December 23, 2000
After sleeping late, we headed for a walk along the Mediterranean and a day at nearby Jaffa. Tel Aviv originally sprang up as a Jewish village (in the pre-Israel days) for people to live somewhere other than Jaffa (an Arab area). In the War of 1948, almost all the Arabs in Jaffa fled. There are a few families still there, but most of the area has been somewhat preserved (in contrast to modern Tel Aviv) as a quaint artists' colony. We tried to visit the home of Simon the Tanner (where Peter healed Tabitha), but it seems to no longer welcome pilgrims (the only word we could understand on the big sign outside was "forbidden" in Arabic). That was disappointing.
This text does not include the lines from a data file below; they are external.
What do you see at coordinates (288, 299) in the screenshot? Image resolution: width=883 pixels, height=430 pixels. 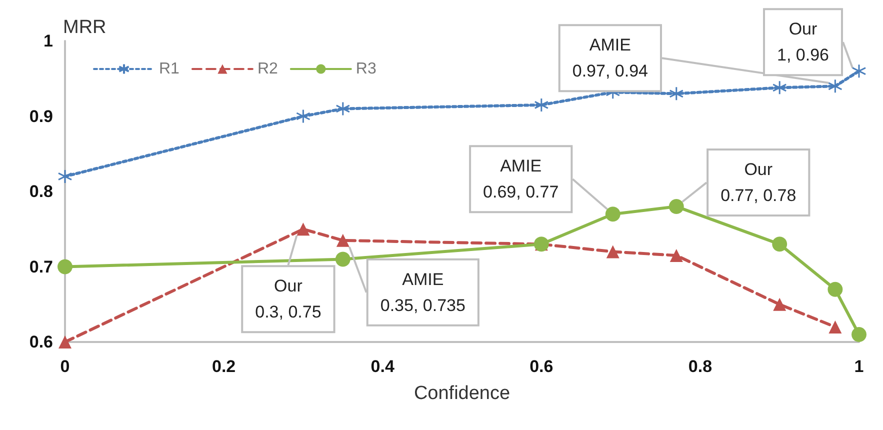 I see `annotation: Our 0.3, 0.75` at bounding box center [288, 299].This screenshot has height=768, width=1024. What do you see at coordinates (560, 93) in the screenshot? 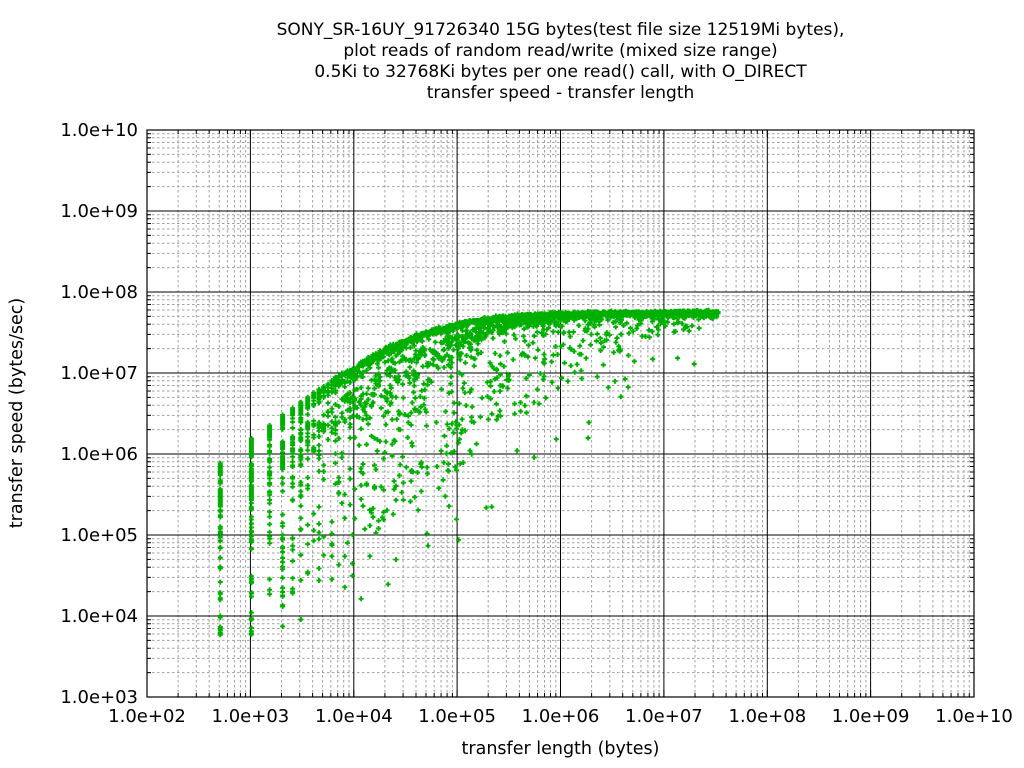
I see `chart-title-line-4: transfer speed - transfer length` at bounding box center [560, 93].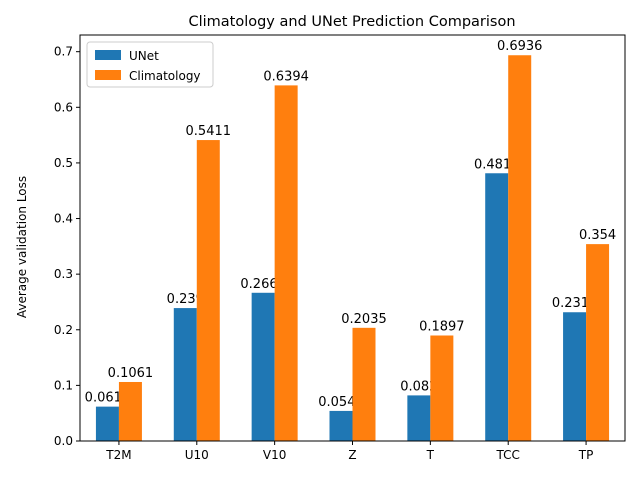 The width and height of the screenshot is (640, 480). What do you see at coordinates (418, 386) in the screenshot?
I see `data-label-unet-t: 0.082` at bounding box center [418, 386].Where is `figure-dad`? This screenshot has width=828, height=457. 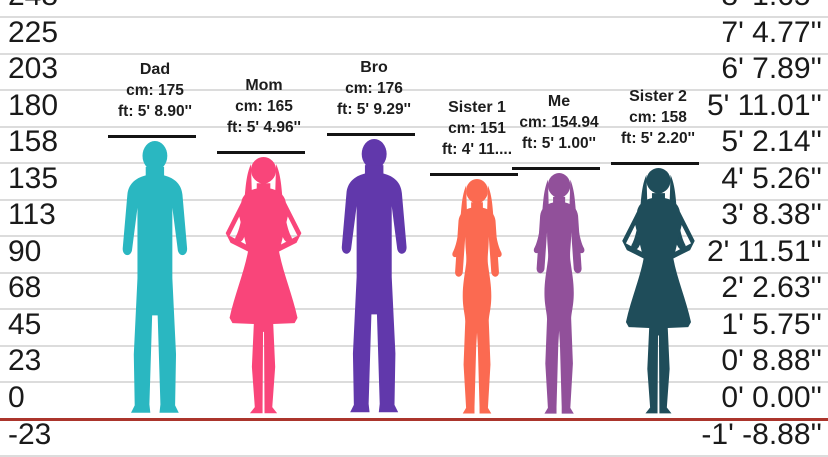 figure-dad is located at coordinates (155, 280).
We met up with Elizabeth's mom and headed to Jerusalem for a night of sleep. Unfortunately, we were staying at a hostel near the Damascus Gate (portal for taxis to the West Bank - a lot of shouting, "Ramallah, Ramallah, Ramallah"). That night, there seemed to be something happening, so we went outside to investigate the commotion below. Busses full with Orthodox Jews were driving on the narrow street on their way to the Wailing Wall. Soldiers stopped all traffic to let the busses through and then walked beside them. The lights were on inside the bus, just enough to make out the recognizable silhouette of an Orthodox worshipper. Common sense would dictate taking one of the many other routes to the Wall (not one through predominantly Arab areas), but there seemed to be something deliberate at work. The Palestinian youth seemed to take a certain amount of pleasure - and emotional release - from shooting loud fireworks off near the bus.
A restful night was had by us nonetheless.